Question

Given A = {a, e, i, o, u} and B = {a, l, g, e, b, r}, find A ∪ B.

Answer

**step1** Understanding the Problem

The problem asks us to find the union of two given sets, A and B.
Set A is given as A = {a, e, i, o, u}.
Set B is given as B = {a, l, g, e, b, r}.
The symbol "∪" denotes the union of sets, which means we need to combine all unique elements from both sets A and B into a new set.

**step2** Listing Elements of Set A

The elements of Set A are: a, e, i, o, u.

**step3** Listing Elements of Set B

The elements of Set B are: a, l, g, e, b, r.

**step4** Combining all Elements from Both Sets

To find the union, we list all elements that are in A, or in B, or in both.
If we list all elements from A and then all elements from B, we get:
a, e, i, o, u, a, l, g, e, b, r.

**step5** Identifying and Removing Duplicate Elements

Now, we need to ensure that each element appears only once in the final set.
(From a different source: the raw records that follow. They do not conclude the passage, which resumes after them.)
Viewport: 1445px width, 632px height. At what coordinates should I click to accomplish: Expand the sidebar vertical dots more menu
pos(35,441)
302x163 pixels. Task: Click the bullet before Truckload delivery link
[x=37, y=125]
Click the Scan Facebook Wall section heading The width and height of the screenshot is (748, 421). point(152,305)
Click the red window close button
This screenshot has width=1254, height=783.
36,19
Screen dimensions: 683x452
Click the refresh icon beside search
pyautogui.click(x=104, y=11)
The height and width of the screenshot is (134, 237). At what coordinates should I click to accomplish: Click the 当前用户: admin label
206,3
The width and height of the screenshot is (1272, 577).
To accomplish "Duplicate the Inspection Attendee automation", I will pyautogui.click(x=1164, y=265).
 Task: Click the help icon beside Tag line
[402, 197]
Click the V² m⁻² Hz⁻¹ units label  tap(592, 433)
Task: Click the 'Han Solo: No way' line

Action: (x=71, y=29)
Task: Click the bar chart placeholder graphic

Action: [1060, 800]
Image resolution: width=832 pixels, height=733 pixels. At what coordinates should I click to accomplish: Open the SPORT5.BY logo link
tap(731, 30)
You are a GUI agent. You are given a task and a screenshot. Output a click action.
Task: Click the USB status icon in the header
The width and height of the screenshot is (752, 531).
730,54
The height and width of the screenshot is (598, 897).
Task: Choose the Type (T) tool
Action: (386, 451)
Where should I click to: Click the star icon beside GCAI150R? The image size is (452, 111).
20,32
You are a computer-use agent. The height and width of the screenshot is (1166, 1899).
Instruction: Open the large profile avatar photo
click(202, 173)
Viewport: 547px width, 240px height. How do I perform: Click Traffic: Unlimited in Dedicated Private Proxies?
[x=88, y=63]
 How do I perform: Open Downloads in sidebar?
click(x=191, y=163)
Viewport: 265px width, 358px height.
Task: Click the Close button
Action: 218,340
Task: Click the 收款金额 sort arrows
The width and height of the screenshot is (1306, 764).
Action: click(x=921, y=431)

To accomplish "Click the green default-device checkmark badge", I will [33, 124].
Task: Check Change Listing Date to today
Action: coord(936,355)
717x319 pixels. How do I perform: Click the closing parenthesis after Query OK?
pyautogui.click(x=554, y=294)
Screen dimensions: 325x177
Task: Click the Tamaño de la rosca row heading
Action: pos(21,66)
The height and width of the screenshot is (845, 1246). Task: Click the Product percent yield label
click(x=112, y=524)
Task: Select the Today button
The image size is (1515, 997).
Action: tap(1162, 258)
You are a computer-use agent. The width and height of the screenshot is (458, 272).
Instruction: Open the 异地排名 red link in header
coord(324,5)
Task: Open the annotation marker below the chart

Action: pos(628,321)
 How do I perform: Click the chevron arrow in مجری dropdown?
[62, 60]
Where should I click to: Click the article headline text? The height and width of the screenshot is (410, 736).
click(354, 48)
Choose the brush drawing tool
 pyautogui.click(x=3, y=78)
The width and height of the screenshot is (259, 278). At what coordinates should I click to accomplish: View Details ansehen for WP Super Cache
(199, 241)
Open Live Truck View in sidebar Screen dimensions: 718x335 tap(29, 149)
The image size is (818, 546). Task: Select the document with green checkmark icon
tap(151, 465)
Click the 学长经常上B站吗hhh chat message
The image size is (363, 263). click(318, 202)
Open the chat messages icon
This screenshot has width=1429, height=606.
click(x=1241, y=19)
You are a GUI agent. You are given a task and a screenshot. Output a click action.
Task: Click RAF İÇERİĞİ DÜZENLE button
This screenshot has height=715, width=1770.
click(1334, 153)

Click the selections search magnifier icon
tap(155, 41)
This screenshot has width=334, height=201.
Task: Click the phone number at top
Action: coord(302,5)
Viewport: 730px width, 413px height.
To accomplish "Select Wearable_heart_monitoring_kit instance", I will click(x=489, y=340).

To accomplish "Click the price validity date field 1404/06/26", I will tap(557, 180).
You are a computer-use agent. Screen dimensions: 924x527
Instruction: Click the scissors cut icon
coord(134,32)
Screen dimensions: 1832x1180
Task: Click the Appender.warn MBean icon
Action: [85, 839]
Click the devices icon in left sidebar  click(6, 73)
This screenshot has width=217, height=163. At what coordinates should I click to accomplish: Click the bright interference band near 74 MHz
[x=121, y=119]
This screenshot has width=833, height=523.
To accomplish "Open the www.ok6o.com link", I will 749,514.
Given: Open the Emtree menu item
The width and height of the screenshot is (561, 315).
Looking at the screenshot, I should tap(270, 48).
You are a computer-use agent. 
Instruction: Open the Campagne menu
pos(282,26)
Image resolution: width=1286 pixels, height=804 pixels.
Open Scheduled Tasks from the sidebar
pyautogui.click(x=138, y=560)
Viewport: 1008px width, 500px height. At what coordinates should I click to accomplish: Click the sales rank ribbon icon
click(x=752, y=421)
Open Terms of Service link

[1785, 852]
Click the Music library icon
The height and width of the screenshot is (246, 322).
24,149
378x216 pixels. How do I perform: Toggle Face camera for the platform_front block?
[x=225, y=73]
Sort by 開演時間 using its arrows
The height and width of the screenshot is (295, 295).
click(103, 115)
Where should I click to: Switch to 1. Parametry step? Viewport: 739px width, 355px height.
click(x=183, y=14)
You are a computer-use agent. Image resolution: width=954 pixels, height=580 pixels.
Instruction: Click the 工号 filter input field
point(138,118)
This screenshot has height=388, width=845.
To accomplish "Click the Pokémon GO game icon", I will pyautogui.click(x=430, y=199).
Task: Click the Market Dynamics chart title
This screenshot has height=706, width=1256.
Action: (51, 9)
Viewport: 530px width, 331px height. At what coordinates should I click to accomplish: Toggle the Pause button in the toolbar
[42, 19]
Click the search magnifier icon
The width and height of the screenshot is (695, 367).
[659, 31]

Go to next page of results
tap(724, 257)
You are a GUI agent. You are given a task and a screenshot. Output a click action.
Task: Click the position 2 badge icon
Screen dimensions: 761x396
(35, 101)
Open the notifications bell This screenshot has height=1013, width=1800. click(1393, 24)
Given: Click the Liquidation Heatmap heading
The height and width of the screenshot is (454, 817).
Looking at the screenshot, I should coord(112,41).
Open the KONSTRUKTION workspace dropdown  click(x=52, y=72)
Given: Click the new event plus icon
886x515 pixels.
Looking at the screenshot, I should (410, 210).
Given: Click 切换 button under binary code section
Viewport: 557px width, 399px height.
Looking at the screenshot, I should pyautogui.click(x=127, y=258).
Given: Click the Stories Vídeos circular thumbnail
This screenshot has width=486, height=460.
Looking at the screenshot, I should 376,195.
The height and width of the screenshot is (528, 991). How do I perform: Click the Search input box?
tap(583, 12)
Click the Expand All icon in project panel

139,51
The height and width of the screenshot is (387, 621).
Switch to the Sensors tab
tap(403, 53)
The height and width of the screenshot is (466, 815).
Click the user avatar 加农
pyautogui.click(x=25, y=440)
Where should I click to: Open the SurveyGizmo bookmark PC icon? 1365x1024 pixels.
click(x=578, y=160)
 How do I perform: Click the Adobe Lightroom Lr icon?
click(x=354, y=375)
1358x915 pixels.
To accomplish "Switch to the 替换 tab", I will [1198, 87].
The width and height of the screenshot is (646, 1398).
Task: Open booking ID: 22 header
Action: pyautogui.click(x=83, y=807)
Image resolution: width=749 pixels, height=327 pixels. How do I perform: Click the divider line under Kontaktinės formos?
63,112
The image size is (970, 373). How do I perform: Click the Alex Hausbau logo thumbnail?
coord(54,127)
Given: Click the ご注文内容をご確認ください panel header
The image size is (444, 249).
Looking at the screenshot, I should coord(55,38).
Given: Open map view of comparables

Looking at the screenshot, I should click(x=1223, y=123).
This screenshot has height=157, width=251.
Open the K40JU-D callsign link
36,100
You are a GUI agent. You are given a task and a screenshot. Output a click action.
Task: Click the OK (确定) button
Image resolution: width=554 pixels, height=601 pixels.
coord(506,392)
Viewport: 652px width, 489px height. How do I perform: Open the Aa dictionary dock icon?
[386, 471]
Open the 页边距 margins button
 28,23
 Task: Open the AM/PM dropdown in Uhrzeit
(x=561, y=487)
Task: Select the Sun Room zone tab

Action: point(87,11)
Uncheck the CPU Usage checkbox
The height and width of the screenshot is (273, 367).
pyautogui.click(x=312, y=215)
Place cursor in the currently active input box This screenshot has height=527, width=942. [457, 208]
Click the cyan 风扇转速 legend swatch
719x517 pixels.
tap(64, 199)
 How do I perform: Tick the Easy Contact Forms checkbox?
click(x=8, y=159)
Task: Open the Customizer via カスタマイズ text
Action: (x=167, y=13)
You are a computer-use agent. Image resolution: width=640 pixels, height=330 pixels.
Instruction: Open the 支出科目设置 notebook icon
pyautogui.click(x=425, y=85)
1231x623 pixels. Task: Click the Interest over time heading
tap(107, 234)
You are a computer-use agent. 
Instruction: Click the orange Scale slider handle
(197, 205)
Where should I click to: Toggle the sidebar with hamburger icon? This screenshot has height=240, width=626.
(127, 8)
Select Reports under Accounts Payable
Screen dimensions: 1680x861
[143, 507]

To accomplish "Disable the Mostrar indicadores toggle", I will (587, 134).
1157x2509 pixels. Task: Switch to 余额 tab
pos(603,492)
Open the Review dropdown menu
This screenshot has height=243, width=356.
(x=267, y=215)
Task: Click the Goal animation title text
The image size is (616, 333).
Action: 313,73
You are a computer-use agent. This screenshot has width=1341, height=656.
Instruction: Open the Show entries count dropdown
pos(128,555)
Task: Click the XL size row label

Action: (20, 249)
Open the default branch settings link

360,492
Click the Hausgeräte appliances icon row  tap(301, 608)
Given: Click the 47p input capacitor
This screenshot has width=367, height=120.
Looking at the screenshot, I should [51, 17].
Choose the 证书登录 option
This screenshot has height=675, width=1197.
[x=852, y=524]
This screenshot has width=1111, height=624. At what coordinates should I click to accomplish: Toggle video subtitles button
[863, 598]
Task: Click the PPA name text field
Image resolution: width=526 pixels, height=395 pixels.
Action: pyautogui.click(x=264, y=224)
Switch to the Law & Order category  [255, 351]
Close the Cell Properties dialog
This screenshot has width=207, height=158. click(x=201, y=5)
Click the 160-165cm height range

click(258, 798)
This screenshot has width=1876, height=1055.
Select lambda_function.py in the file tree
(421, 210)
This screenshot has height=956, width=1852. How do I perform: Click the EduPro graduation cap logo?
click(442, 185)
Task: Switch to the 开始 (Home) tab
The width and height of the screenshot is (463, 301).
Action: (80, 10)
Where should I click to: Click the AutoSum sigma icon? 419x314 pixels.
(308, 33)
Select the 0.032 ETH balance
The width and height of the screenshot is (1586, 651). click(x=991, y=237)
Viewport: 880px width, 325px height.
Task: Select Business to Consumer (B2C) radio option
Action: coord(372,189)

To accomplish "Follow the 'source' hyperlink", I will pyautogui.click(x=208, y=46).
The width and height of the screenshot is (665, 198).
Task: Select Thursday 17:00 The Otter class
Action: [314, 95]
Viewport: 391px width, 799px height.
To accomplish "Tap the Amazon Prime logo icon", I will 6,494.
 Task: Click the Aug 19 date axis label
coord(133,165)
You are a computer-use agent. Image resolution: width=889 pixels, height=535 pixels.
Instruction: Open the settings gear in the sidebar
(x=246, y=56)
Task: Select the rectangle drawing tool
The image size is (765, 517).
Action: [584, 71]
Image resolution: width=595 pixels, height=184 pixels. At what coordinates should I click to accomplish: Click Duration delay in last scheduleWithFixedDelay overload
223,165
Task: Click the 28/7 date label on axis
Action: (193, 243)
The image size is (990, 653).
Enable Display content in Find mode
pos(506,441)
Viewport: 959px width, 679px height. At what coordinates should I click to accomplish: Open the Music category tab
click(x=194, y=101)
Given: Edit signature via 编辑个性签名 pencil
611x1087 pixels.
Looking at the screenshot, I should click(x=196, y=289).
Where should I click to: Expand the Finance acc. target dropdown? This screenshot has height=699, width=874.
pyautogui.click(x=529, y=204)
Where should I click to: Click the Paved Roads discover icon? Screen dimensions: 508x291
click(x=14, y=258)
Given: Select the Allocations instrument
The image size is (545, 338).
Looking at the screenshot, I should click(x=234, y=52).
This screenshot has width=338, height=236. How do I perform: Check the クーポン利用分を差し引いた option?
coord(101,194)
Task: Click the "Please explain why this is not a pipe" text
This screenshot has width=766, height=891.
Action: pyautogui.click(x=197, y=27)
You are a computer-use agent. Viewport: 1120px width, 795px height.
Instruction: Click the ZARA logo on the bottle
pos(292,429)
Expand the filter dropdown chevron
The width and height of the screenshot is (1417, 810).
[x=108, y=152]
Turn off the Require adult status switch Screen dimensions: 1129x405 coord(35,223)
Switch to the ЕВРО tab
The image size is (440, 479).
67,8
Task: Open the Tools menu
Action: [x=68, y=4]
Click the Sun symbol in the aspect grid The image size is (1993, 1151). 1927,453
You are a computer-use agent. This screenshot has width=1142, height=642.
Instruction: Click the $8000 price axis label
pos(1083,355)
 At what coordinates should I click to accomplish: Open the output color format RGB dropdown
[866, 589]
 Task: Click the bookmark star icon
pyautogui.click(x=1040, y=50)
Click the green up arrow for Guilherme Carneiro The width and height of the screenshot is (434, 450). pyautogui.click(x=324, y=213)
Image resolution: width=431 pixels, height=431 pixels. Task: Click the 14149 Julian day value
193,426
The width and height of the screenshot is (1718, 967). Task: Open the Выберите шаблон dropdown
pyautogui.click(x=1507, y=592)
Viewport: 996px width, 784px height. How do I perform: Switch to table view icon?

We identify any repeated elements from the list obtained in the previous step.
The elements are:
- 'a' appears in both A and B. We list it once.
- 'e' appears in both A and B. We list it once.
- 'i' appears only in A. We list it once.
- 'o' appears only in A. We list it once.
- 'u' appears only in A. We list it once.
- 'l' appears only in B. We list it once.
- 'g' appears only in B. We list it once.
- 'b' appears only in B. We list it once.
- 'r' appears only in B. We list it once.
So, the unique elements are: a, e, i, o, u, l, g, b, r.

**step6** Forming the Union Set

By combining all unique elements from Set A and Set B, we form the union set A ∪ B.
A ∪ B = {a, e, i, o, u, l, g, b, r}.
The order of elements in a set does not matter, so other valid representations include {a, b, e, g, i, l, o, r, u} or any other permutation of these elements.